2. **"Complete the square" for both x and y.** This means turning things like $(x^2+8x)$ into something like $(x+something)^2$.
* For the x-terms: Take half of the number next to x (which is 8), so that's 4. Square it (4*4=16). We add and subtract 16 to keep the equation balanced:
$(x^2 + 8x + 16) - 16$
* For the y-terms: First, factor out the 4 from the y-stuff: $4(y^2 - 10y)$. Now, take half of the number next to y (which is -10), so that's -5. Square it ((-5)*(-5)=25). We add and subtract 25 *inside* the parenthesis, but since there's a 4 outside, we actually subtract $4 \times 25 = 100$ from the whole equation:
$4(y^2 - 10y + 25) - 100$

3. **Put it all back together:**
$(x^2 + 8x + 16) - 16 + 4(y^2 - 10y + 25) - 100 + 112 = 0$

4. **Rewrite the squared parts and combine the regular numbers:**
$(x+4)^2 + 4(y-5)^2 - 16 - 100 + 112 = 0$
$(x+4)^2 + 4(y-5)^2 - 4 = 0$

5. **Move the constant number to the other side of the equation:**
$(x+4)^2 + 4(y-5)^2 = 4$

6. **Make the right side equal to 1.** To do this, we divide every term by 4:
$\frac{(x+4)^2}{4} + \frac{4(y-5)^2}{4} = \frac{4}{4}$
$\frac{(x+4)^2}{4} + \frac{(y-5)^2}{1} = 1$

Now, our ellipse equation is neat and tidy! $\frac{(x-(-4))^2}{2^2} + \frac{(y-5)^2}{1^2} = 1$

From this, we can find everything:

* **Center (h, k):** This is the middle of the ellipse. From $(x-h)^2$ and $(y-k)^2$, we see $h=-4$ and $k=5$. So the **Center is $(-4, 5)$**.
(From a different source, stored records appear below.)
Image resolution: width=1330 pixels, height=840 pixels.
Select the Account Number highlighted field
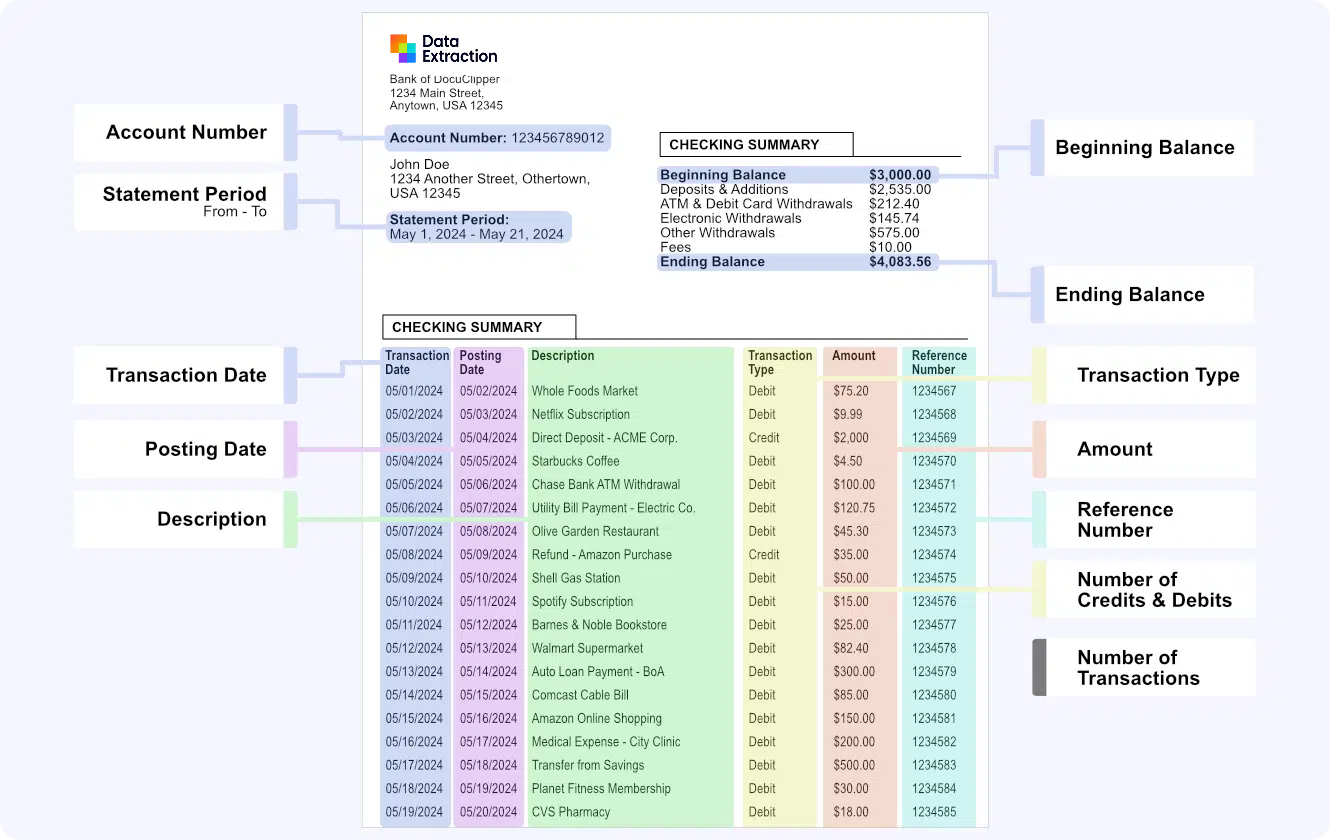[497, 138]
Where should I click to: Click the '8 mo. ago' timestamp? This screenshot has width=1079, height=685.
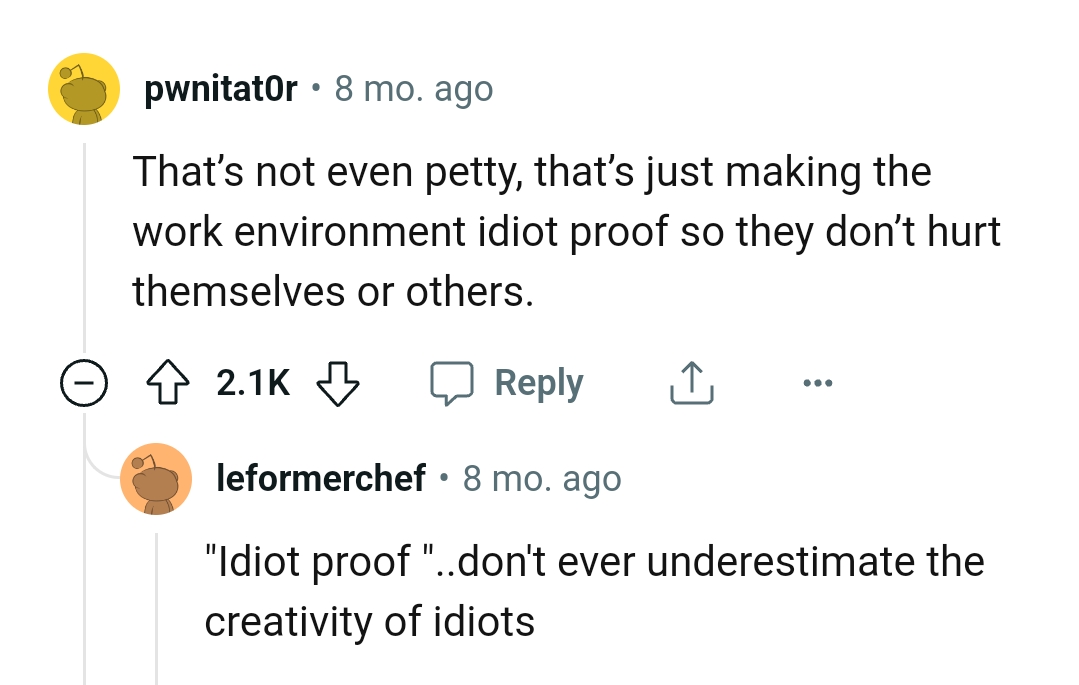(414, 88)
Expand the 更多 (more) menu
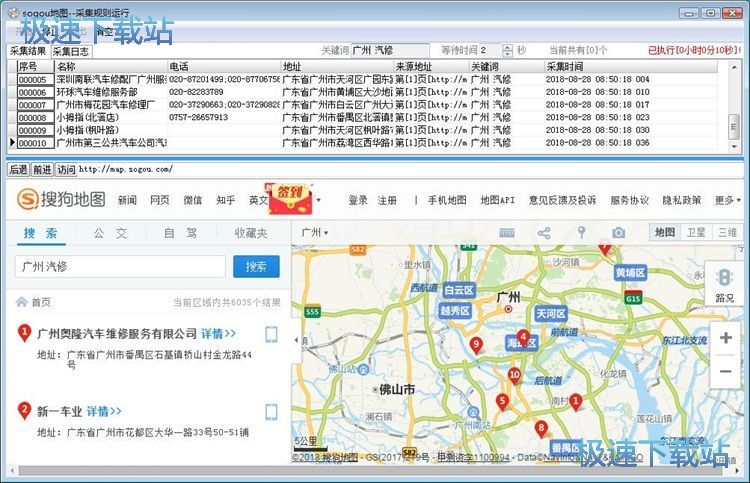This screenshot has width=750, height=483. tap(728, 200)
* **'a' and 'b':** 'a' is always the bigger number under the fraction, squared. 'b' is the smaller one, squared. Here, $a^2=4$ (so $a=2$) and $b^2=1$ (so $b=1$). Since $a^2$ is under the x-term, the ellipse is wider than it is tall (it's stretched along the x-axis).
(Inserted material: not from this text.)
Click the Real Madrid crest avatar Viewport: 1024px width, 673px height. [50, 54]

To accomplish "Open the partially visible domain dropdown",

* **Vertices:** These are the points farthest from the center along the longer axis (the major axis). Since our ellipse is wider, we add/subtract 'a' to the x-coordinate of the center.
Vertices: $(-4 \pm 2, 5)$
So, $(-4+2, 5) = (-2, 5)$ and $(-4-2, 5) = (-6, 5)$.
The **Vertices are $(-2, 5)$ and $(-6, 5)$**.
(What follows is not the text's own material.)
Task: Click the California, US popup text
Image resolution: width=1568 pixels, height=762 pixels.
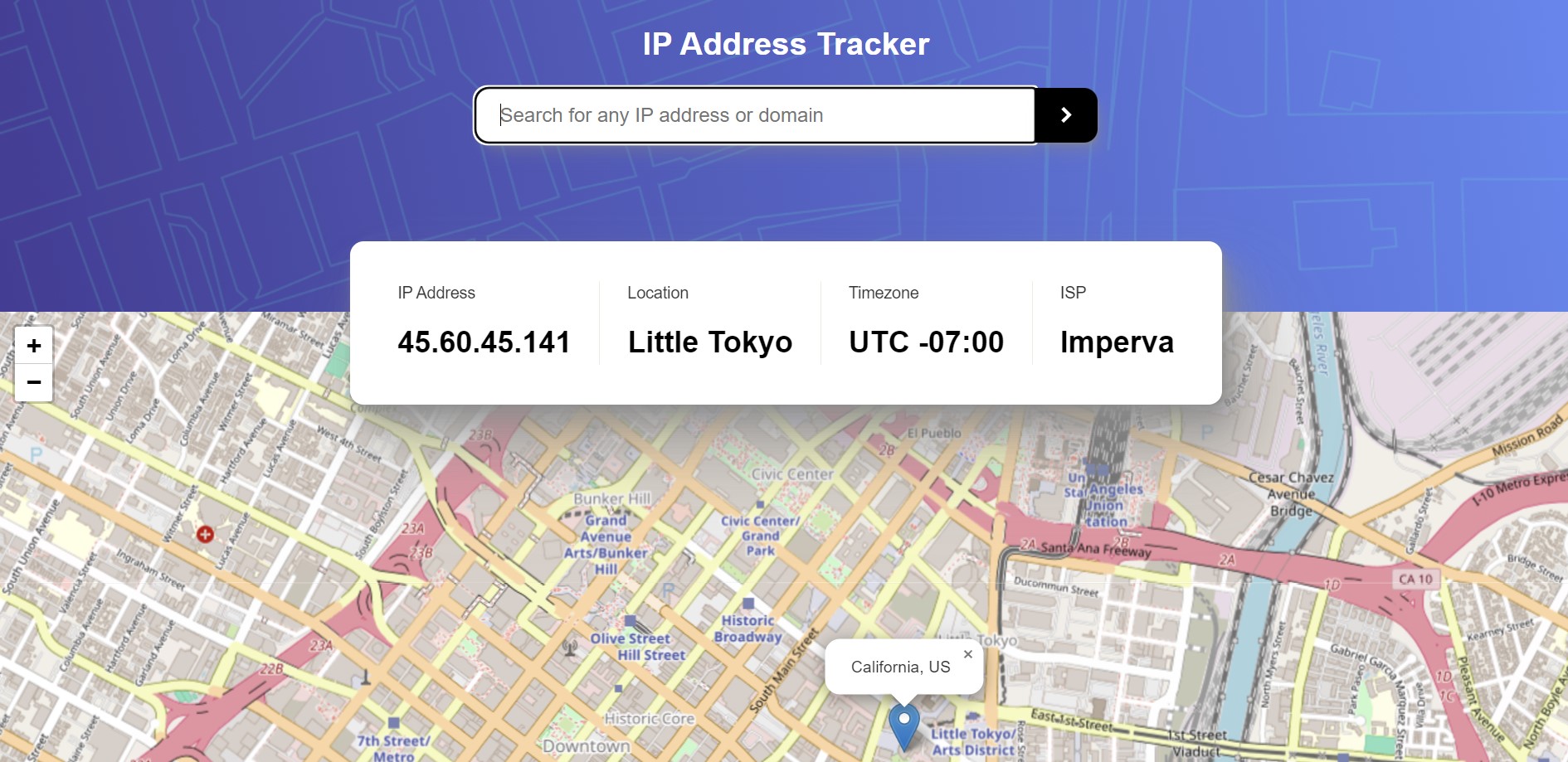Action: [900, 667]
* **Foci:** These are the special "focus" points inside the ellipse. We find 'c' using the formula $c^2 = a^2 - b^2$.
$c^2 = 4 - 1 = 3$
$c = \sqrt{3}$
The foci are also along the major axis. We add/subtract 'c' to the x-coordinate of the center.
Foci: $(-4 \pm \sqrt{3}, 5)$
So, $(-4 + \sqrt{3}, 5)$ and $(-4 - \sqrt{3}, 5)$.
The **Foci are $(-4 + \sqrt{3}, 5)$ and $(-4 - \sqrt{3}, 5)$**.

That's how we figure out all the important points to graph the ellipse!